◆ Exercise ◆
Retype the data below without altering anything.

####################

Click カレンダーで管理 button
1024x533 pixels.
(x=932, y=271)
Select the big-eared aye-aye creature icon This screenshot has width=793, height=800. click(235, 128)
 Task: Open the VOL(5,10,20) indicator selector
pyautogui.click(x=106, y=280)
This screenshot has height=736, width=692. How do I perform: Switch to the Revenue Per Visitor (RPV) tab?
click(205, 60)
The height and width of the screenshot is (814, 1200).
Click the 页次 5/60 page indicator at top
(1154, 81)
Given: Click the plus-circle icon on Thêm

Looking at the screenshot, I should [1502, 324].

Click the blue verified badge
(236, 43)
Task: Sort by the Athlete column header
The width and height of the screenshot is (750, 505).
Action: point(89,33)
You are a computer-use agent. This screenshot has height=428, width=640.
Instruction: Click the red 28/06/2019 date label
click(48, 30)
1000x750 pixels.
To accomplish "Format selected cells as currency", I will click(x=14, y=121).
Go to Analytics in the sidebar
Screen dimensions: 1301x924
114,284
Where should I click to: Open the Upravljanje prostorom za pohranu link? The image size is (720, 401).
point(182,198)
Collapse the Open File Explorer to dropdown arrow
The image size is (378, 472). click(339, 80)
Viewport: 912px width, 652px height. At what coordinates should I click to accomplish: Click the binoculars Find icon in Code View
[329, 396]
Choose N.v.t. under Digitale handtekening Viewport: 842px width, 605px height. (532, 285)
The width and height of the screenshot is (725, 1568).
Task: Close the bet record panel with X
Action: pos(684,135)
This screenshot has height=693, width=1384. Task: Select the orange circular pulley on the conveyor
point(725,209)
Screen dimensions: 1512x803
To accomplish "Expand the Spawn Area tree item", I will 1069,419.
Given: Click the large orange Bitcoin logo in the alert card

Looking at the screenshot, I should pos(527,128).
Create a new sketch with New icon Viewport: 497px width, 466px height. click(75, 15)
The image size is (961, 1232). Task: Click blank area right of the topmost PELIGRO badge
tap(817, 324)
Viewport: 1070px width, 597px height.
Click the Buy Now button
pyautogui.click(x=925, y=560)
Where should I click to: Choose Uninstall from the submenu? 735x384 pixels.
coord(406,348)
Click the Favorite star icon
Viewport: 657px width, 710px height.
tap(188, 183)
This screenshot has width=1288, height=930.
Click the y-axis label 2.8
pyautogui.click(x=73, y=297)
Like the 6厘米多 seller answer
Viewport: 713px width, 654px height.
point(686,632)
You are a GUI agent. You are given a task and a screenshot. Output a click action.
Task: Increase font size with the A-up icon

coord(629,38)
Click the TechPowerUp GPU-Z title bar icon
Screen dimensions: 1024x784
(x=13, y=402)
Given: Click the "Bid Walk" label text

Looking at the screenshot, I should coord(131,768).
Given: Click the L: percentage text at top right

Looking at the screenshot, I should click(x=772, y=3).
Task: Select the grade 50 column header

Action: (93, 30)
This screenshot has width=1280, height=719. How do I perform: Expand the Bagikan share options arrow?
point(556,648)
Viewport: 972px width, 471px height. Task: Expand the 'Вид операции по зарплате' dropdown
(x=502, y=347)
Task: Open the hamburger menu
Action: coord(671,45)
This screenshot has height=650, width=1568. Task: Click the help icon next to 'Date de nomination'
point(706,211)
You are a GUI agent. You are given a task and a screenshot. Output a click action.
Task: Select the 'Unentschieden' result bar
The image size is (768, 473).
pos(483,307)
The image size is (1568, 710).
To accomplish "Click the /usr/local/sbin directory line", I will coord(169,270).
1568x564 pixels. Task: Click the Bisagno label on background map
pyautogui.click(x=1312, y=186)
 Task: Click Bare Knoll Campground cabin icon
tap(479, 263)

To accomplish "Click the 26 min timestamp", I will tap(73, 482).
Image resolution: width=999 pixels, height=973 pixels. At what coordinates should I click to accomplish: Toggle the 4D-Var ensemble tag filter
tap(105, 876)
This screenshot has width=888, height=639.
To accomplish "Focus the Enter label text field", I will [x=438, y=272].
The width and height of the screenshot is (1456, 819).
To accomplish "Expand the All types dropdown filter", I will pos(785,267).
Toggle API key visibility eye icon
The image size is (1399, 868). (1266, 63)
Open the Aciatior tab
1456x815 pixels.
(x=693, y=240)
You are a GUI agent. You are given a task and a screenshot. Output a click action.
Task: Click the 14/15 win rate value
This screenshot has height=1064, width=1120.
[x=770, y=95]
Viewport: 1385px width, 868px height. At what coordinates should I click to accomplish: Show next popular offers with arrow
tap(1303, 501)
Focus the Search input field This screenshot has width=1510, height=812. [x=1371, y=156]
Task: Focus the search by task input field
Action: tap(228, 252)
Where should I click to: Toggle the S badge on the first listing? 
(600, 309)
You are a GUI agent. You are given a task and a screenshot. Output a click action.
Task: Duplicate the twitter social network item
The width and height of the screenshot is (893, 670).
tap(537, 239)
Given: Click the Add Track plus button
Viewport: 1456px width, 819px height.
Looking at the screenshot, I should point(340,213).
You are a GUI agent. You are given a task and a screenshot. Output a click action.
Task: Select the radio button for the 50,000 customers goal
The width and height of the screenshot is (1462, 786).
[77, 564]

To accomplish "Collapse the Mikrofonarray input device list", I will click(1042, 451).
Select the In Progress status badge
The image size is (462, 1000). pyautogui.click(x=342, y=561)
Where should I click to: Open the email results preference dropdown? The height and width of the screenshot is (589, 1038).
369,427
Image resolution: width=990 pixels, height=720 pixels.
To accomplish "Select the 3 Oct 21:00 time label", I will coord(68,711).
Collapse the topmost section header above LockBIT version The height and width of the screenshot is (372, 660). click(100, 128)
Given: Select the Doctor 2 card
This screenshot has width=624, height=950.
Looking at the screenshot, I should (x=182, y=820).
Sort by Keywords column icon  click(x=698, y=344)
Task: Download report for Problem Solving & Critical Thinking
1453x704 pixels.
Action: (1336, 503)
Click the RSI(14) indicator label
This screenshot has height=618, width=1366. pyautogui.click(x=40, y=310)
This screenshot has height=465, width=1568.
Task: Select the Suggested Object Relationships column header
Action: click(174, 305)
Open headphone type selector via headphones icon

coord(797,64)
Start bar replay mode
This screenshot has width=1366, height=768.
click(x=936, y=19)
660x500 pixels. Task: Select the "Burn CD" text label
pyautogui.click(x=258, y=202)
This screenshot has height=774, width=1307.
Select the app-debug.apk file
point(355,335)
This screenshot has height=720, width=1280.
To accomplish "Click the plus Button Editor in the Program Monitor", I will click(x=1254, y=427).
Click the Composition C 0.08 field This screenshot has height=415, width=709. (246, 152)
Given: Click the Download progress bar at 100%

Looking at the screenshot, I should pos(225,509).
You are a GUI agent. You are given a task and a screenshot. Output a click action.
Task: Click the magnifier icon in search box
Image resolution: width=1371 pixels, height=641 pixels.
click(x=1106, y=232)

####################

◆ Answer to this task ◆
Click カレンダーで管理 button
1024x533 pixels.
(x=932, y=271)
Select the big-eared aye-aye creature icon This screenshot has width=793, height=800. click(235, 128)
 Task: Open the VOL(5,10,20) indicator selector
pyautogui.click(x=106, y=280)
This screenshot has height=736, width=692. How do I perform: Switch to the Revenue Per Visitor (RPV) tab?
click(205, 60)
The height and width of the screenshot is (814, 1200).
Click the 页次 5/60 page indicator at top
(1154, 81)
Given: Click the plus-circle icon on Thêm

Looking at the screenshot, I should [1502, 324].

Click the blue verified badge
(236, 43)
Task: Sort by the Athlete column header
The width and height of the screenshot is (750, 505).
Action: point(89,33)
You are a computer-use agent. This screenshot has height=428, width=640.
Instruction: Click the red 28/06/2019 date label
click(48, 30)
1000x750 pixels.
To accomplish "Format selected cells as currency", I will click(x=14, y=121).
Go to Analytics in the sidebar
Screen dimensions: 1301x924
114,284
Where should I click to: Open the Upravljanje prostorom za pohranu link? The image size is (720, 401).
point(182,198)
Collapse the Open File Explorer to dropdown arrow
The image size is (378, 472). click(339, 80)
Viewport: 912px width, 652px height. At what coordinates should I click to accomplish: Click the binoculars Find icon in Code View
[329, 396]
Choose N.v.t. under Digitale handtekening Viewport: 842px width, 605px height. (532, 285)
The width and height of the screenshot is (725, 1568).
Task: Close the bet record panel with X
Action: pos(684,135)
This screenshot has height=693, width=1384. Task: Select the orange circular pulley on the conveyor
point(725,209)
Screen dimensions: 1512x803
To accomplish "Expand the Spawn Area tree item", I will 1069,419.
Given: Click the large orange Bitcoin logo in the alert card

Looking at the screenshot, I should pos(527,128).
Create a new sketch with New icon Viewport: 497px width, 466px height. click(75, 15)
The image size is (961, 1232). Task: Click blank area right of the topmost PELIGRO badge
tap(817, 324)
Viewport: 1070px width, 597px height.
Click the Buy Now button
pyautogui.click(x=925, y=560)
Where should I click to: Choose Uninstall from the submenu? 735x384 pixels.
coord(406,348)
Click the Favorite star icon
Viewport: 657px width, 710px height.
tap(188, 183)
This screenshot has width=1288, height=930.
Click the y-axis label 2.8
pyautogui.click(x=73, y=297)
Like the 6厘米多 seller answer
Viewport: 713px width, 654px height.
point(686,632)
You are a GUI agent. You are given a task and a screenshot. Output a click action.
Task: Increase font size with the A-up icon

coord(629,38)
Click the TechPowerUp GPU-Z title bar icon
Screen dimensions: 1024x784
(x=13, y=402)
Given: Click the "Bid Walk" label text

Looking at the screenshot, I should coord(131,768).
Given: Click the L: percentage text at top right

Looking at the screenshot, I should click(x=772, y=3).
Task: Select the grade 50 column header

Action: (93, 30)
This screenshot has width=1280, height=719. How do I perform: Expand the Bagikan share options arrow?
point(556,648)
Viewport: 972px width, 471px height. Task: Expand the 'Вид операции по зарплате' dropdown
(x=502, y=347)
Task: Open the hamburger menu
Action: coord(671,45)
This screenshot has height=650, width=1568. Task: Click the help icon next to 'Date de nomination'
point(706,211)
You are a GUI agent. You are given a task and a screenshot. Output a click action.
Task: Select the 'Unentschieden' result bar
The image size is (768, 473).
pos(483,307)
The image size is (1568, 710).
To accomplish "Click the /usr/local/sbin directory line", I will coord(169,270).
1568x564 pixels. Task: Click the Bisagno label on background map
pyautogui.click(x=1312, y=186)
 Task: Click Bare Knoll Campground cabin icon
tap(479, 263)

To accomplish "Click the 26 min timestamp", I will tap(73, 482).
Image resolution: width=999 pixels, height=973 pixels. At what coordinates should I click to accomplish: Toggle the 4D-Var ensemble tag filter
tap(105, 876)
This screenshot has width=888, height=639.
To accomplish "Focus the Enter label text field", I will [x=438, y=272].
The width and height of the screenshot is (1456, 819).
To accomplish "Expand the All types dropdown filter", I will pos(785,267).
Toggle API key visibility eye icon
The image size is (1399, 868). (1266, 63)
Open the Aciatior tab
1456x815 pixels.
(x=693, y=240)
You are a GUI agent. You are given a task and a screenshot. Output a click action.
Task: Click the 14/15 win rate value
This screenshot has height=1064, width=1120.
[x=770, y=95]
Viewport: 1385px width, 868px height. At what coordinates should I click to accomplish: Show next popular offers with arrow
tap(1303, 501)
Focus the Search input field This screenshot has width=1510, height=812. [x=1371, y=156]
Task: Focus the search by task input field
Action: tap(228, 252)
Where should I click to: Toggle the S badge on the first listing? 
(600, 309)
You are a GUI agent. You are given a task and a screenshot. Output a click action.
Task: Duplicate the twitter social network item
The width and height of the screenshot is (893, 670).
tap(537, 239)
Given: Click the Add Track plus button
Viewport: 1456px width, 819px height.
Looking at the screenshot, I should point(340,213).
You are a GUI agent. You are given a task and a screenshot. Output a click action.
Task: Select the radio button for the 50,000 customers goal
The width and height of the screenshot is (1462, 786).
[77, 564]

To accomplish "Collapse the Mikrofonarray input device list", I will click(1042, 451).
Select the In Progress status badge
The image size is (462, 1000). pyautogui.click(x=342, y=561)
Where should I click to: Open the email results preference dropdown? The height and width of the screenshot is (589, 1038).
369,427
Image resolution: width=990 pixels, height=720 pixels.
To accomplish "Select the 3 Oct 21:00 time label", I will coord(68,711).
Collapse the topmost section header above LockBIT version The height and width of the screenshot is (372, 660). click(100, 128)
Given: Select the Doctor 2 card
This screenshot has width=624, height=950.
Looking at the screenshot, I should (x=182, y=820).
Sort by Keywords column icon  click(x=698, y=344)
Task: Download report for Problem Solving & Critical Thinking
1453x704 pixels.
Action: (1336, 503)
Click the RSI(14) indicator label
This screenshot has height=618, width=1366. pyautogui.click(x=40, y=310)
This screenshot has height=465, width=1568.
Task: Select the Suggested Object Relationships column header
Action: click(174, 305)
Open headphone type selector via headphones icon

coord(797,64)
Start bar replay mode
This screenshot has width=1366, height=768.
click(x=936, y=19)
660x500 pixels. Task: Select the "Burn CD" text label
pyautogui.click(x=258, y=202)
This screenshot has height=774, width=1307.
Select the app-debug.apk file
point(355,335)
This screenshot has height=720, width=1280.
To accomplish "Click the plus Button Editor in the Program Monitor", I will click(x=1254, y=427).
Click the Composition C 0.08 field This screenshot has height=415, width=709. (246, 152)
Given: Click the Download progress bar at 100%

Looking at the screenshot, I should pos(225,509).
You are a GUI agent. You are given a task and a screenshot. Output a click action.
Task: Click the magnifier icon in search box
Image resolution: width=1371 pixels, height=641 pixels.
click(x=1106, y=232)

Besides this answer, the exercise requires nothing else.